An acute shortage of affordable rental housing and severe regulatory burdens are to blame for the rising cost of single- and multifamily housing for home builders and consumers alike. On Tuesday, NAHB called on Congress to pursue regulatory reforms that will help improve affordability and promote new development.
NAHB first vice chairman, Granger MacDonald, testified before the House Financial Services Subcommittee on Housing and Insurance that home building is one of the most heavily regulated industries.
“Government regulations account for 25 percent of the cost of a new single-family home,” said MacDonald. “The regulatory burden includes costs associated with permitting, land development, construction codes and other financial hindrances imposed on the construction process. Oftentimes, these regulations end up pushing the price of housing beyond the means of middle-class working American families.”

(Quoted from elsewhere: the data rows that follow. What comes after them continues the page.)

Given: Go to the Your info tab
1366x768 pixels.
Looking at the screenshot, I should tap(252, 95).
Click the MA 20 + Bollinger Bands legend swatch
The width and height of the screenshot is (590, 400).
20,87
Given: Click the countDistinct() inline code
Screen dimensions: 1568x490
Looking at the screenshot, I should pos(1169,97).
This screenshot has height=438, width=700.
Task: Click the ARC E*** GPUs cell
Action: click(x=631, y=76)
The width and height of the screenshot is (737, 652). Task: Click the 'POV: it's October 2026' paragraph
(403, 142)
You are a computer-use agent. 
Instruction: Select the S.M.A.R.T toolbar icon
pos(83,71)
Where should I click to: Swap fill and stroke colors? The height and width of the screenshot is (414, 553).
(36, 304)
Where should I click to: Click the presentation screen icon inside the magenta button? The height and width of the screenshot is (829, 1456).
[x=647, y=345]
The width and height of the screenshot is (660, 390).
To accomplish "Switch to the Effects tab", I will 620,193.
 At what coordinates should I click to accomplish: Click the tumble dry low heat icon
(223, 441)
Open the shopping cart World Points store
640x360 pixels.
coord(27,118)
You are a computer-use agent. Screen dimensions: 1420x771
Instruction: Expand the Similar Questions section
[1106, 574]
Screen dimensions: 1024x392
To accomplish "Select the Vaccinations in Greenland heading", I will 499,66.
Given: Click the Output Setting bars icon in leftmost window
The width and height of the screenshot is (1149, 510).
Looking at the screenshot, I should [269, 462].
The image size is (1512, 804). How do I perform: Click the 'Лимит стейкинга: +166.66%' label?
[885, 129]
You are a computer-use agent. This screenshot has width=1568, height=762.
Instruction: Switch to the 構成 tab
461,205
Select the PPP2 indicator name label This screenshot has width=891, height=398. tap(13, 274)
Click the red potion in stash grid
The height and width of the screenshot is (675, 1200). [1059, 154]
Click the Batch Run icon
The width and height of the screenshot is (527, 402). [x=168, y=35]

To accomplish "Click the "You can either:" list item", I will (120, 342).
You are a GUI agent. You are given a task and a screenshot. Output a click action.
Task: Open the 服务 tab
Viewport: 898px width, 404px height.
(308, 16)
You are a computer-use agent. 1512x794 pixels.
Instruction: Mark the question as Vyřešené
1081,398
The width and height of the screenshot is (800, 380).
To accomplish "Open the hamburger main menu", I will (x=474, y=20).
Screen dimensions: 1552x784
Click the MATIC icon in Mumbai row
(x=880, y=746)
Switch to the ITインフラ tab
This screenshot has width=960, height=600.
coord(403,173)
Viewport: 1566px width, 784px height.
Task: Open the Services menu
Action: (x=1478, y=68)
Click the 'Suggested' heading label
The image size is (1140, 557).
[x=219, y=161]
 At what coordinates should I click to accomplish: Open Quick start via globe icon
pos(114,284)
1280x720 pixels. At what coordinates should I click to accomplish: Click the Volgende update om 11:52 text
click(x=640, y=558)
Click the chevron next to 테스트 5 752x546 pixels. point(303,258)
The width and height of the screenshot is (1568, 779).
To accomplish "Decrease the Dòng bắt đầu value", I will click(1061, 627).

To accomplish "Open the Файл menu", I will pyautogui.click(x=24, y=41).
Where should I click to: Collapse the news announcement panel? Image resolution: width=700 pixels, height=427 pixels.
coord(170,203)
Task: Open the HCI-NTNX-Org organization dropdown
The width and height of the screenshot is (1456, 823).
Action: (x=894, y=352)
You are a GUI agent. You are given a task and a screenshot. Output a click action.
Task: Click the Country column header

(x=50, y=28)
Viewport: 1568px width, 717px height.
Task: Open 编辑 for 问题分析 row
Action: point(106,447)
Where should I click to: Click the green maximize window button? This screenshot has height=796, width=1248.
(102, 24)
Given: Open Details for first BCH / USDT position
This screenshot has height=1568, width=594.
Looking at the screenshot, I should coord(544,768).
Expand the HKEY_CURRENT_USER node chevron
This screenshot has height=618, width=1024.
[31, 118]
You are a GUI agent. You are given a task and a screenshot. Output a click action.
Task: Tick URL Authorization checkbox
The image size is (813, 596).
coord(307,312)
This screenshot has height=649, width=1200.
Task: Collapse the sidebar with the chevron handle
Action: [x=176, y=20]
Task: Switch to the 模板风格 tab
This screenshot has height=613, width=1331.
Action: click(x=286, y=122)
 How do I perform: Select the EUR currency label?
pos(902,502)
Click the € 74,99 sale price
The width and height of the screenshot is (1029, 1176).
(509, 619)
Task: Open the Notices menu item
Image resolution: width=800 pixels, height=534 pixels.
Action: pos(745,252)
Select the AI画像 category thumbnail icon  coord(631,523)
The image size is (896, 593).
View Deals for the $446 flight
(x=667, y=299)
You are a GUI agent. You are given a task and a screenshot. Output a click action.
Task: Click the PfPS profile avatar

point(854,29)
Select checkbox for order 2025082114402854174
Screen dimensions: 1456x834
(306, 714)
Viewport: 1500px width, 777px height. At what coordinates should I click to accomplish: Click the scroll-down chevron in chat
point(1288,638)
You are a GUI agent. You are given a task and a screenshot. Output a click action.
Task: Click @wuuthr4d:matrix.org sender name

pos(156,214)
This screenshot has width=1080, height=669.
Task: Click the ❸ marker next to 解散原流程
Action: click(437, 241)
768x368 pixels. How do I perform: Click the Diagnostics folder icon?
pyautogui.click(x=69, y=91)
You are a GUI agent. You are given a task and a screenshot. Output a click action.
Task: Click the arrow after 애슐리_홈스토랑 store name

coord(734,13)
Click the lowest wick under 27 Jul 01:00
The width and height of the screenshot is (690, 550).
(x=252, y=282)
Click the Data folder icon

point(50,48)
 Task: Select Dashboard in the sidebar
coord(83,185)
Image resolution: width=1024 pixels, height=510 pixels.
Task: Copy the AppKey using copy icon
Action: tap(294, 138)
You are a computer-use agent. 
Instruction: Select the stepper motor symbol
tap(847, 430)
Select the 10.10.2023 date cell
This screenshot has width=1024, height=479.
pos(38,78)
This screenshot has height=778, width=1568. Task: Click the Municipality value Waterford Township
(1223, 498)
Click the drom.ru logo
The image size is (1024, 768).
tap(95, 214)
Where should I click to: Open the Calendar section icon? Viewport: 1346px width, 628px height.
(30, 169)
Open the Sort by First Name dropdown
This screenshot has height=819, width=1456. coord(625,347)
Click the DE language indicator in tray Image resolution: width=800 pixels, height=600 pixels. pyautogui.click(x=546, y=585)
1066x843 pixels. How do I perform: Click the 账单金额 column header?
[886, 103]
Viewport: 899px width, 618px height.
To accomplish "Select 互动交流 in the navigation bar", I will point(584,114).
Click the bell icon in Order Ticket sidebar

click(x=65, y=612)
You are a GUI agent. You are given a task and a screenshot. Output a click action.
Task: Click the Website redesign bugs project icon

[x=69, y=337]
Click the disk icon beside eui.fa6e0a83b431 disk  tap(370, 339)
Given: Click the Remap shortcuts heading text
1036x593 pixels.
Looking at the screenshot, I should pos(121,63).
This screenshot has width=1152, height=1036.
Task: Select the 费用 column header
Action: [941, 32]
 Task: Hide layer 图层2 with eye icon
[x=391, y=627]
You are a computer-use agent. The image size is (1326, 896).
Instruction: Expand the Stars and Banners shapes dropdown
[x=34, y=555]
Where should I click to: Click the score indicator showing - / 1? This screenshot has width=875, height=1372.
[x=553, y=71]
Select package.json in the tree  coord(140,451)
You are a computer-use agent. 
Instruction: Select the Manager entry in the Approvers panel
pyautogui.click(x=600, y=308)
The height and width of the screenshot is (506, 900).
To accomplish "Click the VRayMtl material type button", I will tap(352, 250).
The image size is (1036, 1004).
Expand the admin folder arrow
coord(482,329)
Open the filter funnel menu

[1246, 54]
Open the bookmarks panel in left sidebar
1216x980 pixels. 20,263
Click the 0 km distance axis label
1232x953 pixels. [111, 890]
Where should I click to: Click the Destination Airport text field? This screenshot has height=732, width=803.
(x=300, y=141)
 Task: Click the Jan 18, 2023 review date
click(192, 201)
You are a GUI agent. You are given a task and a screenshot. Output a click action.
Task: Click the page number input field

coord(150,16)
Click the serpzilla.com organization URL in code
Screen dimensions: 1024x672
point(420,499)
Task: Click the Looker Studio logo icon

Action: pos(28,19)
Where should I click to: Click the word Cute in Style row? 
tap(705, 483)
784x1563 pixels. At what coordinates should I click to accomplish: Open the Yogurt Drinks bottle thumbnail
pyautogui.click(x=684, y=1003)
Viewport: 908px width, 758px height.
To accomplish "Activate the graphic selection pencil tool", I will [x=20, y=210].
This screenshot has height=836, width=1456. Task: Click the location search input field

NAHB is actively opposing new regulations from the Occupational Safety and Health Administration (OSHA), the Environmental Protection Agency, the Federal Emergency Management Agency and other agencies that could drive up the cost of housing. Specifically, regulations on energy codes, waters of the U.S., OSHA’s crystalline silica permissible exposure limit and the U.S. Department of Labor’s persuader rule and new joint employer standard are only a few of the myriad of regulatory issues home builders must face on a daily basis.
MacDonald also raised concerns that the U.S. Department of Housing and Urban Development’s forthcoming regulation to implement the new Federal Flood Risk Management Standard will have a negative impact on the cost and availability of multifamily projects. Without maps of the regulatory floodplain, builders and developers using HUD products and programs will face unnecessary uncertainty as they plan multifamily projects.
Another factor that is driving up the cost of constructing affordable housing is the Davis-Bacon Act mandates on federal construction projects, which hinder the goals of government programs by unnecessarily creating additional layers of bureaucracy and costs.
“NAHB strongly opposes the mandatory use of Davis-Bacon prevailing wage rates and requirements,” said MacDonald. “As this law is currently enforced, it is artificially driving up construction costs on apartment communities that include HUD financing, and the compliance burdens are creating barriers to entry for small mom-and-pop subcontractors to work on these projects.”
While NAHB continues to urge Congress to pursue regulatory reform, MacDonald commended the committee for its work on the Housing Opportunity Through Modernization Act of 2016 (H.R. 3700). The bill, which passed the full House earlier this year, would reduce inefficient and duplicative requirements that have made many of the HUD and rural housing programs unnecessarily burdensome.
MacDonald also called on lawmakers to continue support for successful housing programs such as the Low Income Housing Tax Credit, and urged them to support full funding for vital rental housing programs such as the Housing Choice Voucher Program, Project-Based Section 8 Rental Assistance and the HOME Investment Partnership Program.